Franchise News

Del Taco founder Ed Hackbarth makes appearance at grand opening of Corona location

The Tuesday grand opening of a Del Taco in Corona was more like a reunion.

While the family that owns the franchise was out front getting pictures taken with the Corona Chamber of Commerce, Del Taco’s founder was sitting in the dining room with members of his family. Ed Hackbarth, 85, was a player in the fast food revolution that started in San Bernardino in the 1950s. His story is intertwined with Taco Bell, Naugles, Wienerschintzel, and Bakers Drive-Thru. And it’s still unfolding.

Hackbarth who lives in Dana Point, said that on Monday he was cleaning tables at Barstow No. 1, one of three Del Tacos in the desert town that he kept when he sold off the chain in the 1970s. The chain got its start in nearby Yermo in 1964, serving travelers on the way to Nevada.

“When I opened my first Del Taco in Yermo, I called it my slot machine because everybody went to Vegas. Now I call all three of them slot machines. I’ve got to keep them going.” Hackbarth got his start working for Glen Bell, of Taco Bell fame. He bought Bell’s restaurants to start Del Taco.

Hackbarth went on to mentor one of his Yermo employees, Dick Naugle, who went on to found the Naugles chain. Naugle copied his menu, Hackbarth said. “I had the foundation, but it was OK,” he said. “I don’t care about competition. It’s just every customer. How do you wait on him?”

In the 1980s, Hackbarth mentored Linda Oldfield, who has known him for 38 years and calls him a humble man. Oldfield heads CJR Restaurants, which owns the Corona franchise. Oldfield said he has recently been checking on the Corona restaurant nearly every day.

Although Oldfield’s company has five other restaurants in Los Angeles and Orange counties, this one on 2260 Frontage Road was a big deal.

Until four years ago, Oldfield had a Del Taco on the site. It was torn down in the belief that the land would be needed for the 91 Freeway expansion that was completed last year. But the family was able to rebuild five feet from the original footprint.

The new Del Taco is state-of-the-art, said Oldfield’s daughter Janice Vanderwheel, with a longer drive-through, expanded parking lot, bigger dining room, and display case for fresh, hand-prepared produce behind the cash registers.

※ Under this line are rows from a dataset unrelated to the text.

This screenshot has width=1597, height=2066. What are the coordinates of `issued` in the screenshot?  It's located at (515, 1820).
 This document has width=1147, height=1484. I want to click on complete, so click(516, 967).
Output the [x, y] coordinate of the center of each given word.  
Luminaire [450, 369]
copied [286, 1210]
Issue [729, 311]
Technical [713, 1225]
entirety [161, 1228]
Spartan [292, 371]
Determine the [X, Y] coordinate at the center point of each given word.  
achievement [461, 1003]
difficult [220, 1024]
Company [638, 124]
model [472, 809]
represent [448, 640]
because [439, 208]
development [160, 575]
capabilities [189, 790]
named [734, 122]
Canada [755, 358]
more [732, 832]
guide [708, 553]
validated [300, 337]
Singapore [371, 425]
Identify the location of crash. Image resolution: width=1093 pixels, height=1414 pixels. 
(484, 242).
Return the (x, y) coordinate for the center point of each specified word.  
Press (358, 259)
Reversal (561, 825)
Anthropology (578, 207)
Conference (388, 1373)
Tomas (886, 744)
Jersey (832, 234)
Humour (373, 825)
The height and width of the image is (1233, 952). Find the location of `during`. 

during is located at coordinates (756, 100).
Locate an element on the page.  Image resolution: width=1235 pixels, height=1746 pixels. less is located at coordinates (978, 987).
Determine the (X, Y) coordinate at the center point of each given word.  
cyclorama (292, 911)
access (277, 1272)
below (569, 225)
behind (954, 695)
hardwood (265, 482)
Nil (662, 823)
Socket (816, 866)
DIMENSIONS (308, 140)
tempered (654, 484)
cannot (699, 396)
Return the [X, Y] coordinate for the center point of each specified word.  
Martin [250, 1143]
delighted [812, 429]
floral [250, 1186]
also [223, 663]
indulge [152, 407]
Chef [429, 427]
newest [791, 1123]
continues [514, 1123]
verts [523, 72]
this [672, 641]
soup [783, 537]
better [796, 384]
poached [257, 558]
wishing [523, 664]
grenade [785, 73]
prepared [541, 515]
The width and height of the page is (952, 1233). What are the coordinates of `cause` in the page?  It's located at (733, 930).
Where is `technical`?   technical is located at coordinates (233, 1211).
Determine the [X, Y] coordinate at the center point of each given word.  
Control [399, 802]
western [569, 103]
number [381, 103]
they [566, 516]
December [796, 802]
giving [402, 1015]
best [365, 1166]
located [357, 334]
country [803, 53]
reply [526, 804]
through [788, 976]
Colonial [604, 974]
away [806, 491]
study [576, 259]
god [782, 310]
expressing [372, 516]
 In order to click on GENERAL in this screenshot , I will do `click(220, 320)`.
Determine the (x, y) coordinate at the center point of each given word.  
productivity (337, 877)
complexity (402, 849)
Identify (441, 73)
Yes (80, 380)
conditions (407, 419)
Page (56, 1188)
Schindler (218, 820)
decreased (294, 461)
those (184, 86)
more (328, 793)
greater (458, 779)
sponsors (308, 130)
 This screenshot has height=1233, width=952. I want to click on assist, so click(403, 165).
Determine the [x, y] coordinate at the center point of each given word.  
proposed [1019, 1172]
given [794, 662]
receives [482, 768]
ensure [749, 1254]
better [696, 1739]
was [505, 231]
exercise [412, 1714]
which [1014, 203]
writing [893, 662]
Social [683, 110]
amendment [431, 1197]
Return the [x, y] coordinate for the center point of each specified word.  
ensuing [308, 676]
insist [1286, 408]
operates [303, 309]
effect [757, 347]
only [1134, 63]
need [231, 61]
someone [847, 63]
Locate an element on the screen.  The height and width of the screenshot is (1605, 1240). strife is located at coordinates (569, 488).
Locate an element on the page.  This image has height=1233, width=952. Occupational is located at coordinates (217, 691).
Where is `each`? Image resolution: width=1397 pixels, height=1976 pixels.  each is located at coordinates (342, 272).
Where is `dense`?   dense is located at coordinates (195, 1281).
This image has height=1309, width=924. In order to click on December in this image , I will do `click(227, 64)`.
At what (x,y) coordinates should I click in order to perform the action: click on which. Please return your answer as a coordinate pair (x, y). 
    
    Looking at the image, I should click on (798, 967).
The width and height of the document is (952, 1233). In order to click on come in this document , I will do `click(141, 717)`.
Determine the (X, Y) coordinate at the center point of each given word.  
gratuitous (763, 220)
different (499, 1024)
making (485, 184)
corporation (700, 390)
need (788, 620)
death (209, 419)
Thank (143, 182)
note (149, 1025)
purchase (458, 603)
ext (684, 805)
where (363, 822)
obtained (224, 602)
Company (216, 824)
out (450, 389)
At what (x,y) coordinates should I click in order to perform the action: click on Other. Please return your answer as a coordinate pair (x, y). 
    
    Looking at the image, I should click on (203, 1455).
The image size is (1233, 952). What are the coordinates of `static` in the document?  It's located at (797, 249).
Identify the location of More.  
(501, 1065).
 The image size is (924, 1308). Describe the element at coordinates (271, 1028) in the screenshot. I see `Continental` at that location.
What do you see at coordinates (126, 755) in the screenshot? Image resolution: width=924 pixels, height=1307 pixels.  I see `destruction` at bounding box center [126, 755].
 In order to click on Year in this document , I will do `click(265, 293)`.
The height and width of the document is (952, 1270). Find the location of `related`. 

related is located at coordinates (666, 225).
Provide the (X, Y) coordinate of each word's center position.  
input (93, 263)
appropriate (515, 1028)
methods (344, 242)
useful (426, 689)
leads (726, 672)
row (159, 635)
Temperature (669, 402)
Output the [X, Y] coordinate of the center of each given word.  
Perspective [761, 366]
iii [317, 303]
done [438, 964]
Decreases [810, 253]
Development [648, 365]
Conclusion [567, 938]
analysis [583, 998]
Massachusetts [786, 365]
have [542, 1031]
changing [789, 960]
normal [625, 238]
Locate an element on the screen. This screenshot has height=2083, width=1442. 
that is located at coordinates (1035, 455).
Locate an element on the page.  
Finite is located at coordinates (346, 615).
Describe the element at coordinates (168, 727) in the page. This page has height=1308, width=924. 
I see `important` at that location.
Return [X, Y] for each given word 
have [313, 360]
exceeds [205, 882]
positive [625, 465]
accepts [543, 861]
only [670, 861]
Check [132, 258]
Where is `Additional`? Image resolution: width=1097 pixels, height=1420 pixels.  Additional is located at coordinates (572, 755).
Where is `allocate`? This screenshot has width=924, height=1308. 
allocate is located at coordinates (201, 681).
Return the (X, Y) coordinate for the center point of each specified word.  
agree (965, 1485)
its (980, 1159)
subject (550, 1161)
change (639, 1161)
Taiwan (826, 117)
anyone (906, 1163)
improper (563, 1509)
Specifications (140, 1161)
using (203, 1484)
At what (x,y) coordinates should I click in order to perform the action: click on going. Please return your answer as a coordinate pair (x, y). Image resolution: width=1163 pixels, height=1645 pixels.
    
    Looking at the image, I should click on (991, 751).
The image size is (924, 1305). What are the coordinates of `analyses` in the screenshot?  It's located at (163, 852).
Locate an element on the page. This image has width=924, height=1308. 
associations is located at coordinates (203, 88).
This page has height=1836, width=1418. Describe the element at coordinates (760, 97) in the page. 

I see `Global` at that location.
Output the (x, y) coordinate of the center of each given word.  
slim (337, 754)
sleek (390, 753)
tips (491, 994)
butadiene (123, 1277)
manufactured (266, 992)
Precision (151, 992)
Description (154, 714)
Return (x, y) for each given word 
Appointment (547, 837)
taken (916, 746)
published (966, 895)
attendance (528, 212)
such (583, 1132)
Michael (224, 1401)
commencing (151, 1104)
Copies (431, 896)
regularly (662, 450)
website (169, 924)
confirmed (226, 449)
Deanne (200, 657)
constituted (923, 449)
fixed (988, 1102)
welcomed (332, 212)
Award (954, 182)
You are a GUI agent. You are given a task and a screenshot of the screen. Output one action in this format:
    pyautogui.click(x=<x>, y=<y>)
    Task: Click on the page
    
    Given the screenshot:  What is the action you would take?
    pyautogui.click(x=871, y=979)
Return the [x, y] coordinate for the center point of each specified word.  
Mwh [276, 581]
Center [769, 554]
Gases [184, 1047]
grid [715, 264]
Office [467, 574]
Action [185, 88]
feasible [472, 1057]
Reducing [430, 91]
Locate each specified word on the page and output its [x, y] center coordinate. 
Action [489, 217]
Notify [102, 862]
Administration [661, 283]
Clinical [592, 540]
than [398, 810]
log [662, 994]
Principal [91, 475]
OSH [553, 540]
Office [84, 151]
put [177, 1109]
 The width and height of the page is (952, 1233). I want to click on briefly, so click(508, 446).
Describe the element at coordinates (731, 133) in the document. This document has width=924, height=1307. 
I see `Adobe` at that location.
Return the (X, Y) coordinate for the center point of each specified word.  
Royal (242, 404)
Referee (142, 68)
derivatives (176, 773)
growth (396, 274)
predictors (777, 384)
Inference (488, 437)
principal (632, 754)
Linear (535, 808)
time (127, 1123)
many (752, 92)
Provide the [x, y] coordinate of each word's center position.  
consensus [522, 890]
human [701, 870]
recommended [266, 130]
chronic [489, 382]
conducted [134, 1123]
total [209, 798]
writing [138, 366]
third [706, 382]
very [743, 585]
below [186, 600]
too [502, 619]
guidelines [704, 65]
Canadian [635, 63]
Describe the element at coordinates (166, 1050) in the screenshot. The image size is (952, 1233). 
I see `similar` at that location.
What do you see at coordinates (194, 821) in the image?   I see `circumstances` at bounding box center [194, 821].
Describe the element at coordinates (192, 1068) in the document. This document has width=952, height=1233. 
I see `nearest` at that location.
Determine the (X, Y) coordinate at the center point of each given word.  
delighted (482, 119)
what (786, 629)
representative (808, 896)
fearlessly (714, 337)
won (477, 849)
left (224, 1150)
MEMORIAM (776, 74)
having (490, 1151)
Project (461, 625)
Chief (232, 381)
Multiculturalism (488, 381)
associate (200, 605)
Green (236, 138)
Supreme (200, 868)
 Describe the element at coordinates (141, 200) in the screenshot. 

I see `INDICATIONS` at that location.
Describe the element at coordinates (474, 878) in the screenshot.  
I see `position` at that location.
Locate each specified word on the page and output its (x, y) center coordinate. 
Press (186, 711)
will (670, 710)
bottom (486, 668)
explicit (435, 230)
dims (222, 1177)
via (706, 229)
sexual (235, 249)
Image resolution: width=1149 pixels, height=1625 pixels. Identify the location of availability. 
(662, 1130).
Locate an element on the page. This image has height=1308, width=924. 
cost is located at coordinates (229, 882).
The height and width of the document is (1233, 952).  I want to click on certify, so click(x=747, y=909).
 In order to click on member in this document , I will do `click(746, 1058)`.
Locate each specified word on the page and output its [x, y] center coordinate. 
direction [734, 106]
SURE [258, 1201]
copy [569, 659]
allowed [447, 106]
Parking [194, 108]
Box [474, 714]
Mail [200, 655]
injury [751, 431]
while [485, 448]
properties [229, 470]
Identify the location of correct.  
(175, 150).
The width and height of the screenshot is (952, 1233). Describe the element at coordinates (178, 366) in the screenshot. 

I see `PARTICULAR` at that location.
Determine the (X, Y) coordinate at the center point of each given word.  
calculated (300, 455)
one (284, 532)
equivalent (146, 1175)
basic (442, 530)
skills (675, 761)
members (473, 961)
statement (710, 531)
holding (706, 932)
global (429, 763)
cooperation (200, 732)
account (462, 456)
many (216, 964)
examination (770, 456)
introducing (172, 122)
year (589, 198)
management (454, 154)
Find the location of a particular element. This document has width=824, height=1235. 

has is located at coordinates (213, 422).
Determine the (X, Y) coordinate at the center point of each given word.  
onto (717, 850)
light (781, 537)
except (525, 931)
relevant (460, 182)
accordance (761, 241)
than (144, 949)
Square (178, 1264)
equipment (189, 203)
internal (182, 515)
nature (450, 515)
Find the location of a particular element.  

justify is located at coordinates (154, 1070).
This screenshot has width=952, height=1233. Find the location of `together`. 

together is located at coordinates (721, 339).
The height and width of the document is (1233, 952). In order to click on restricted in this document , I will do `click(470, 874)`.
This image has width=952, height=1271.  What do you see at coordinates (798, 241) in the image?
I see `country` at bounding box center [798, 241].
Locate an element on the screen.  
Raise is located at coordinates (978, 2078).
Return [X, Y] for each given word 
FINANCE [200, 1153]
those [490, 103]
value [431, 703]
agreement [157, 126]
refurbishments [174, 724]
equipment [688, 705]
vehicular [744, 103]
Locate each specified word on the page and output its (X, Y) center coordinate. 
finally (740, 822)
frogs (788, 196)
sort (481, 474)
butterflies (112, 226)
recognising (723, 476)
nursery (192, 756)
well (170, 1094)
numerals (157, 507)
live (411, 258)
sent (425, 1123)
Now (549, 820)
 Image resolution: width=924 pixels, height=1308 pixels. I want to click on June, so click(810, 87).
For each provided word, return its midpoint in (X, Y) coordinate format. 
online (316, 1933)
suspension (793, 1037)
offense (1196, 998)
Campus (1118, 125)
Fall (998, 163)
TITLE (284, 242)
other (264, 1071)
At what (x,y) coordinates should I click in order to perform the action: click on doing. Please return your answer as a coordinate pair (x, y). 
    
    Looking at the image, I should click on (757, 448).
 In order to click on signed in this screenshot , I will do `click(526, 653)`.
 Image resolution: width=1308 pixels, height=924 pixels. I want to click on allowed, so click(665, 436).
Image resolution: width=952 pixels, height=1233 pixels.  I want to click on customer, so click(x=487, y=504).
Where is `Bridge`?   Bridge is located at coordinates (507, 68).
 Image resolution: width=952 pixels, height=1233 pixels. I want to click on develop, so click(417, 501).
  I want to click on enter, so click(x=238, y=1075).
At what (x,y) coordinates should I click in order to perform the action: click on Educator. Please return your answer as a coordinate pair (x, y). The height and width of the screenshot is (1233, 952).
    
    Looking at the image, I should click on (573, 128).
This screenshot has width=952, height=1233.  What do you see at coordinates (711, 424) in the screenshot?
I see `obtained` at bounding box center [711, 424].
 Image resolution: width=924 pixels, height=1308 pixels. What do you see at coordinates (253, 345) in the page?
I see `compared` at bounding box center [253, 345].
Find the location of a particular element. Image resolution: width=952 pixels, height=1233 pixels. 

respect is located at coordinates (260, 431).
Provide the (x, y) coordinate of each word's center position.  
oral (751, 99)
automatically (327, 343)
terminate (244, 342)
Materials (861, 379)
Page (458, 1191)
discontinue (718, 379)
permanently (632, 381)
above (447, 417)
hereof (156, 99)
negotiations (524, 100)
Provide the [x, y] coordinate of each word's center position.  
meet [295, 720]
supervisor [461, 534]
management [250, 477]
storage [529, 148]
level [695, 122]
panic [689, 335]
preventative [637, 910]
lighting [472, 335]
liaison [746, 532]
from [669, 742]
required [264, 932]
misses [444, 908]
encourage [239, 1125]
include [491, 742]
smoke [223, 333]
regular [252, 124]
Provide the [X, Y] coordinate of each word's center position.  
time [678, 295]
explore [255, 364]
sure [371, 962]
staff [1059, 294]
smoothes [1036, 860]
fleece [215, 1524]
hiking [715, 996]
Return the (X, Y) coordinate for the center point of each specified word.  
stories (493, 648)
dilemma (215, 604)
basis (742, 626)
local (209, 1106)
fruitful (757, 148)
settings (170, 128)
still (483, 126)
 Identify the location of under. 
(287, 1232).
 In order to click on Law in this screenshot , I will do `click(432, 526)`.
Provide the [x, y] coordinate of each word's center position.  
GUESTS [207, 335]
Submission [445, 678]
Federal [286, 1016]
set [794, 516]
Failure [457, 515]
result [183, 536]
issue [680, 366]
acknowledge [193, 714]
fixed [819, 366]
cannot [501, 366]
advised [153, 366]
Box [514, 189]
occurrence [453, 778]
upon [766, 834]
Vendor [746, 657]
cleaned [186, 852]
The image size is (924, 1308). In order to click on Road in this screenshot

Del Taco has a long history in Corona. Hackbarth partnered with Naugle on the chain’s first drive-through, built in 1964 on Third Street land owned by Dave Jameson, a member of a local citrus-growing family. Because of Jameson, Del Taco headquarters were in Corona for awhile.

Hackbarth was joined at Corona with sons Jerry and Eugene and Eugene’s wife Priscilla, who all have history with Del Taco. Priscilla brought a yellow headscarf that was part of her uniform as an employee.

“That was my first job,” she said. “When I was 16 I got hired in Montebello. 1978. We wore white pants. We wore a yellow apron, the same color as the headscarf.

“Shortly thereafter my husband started working there, and the rest is history.”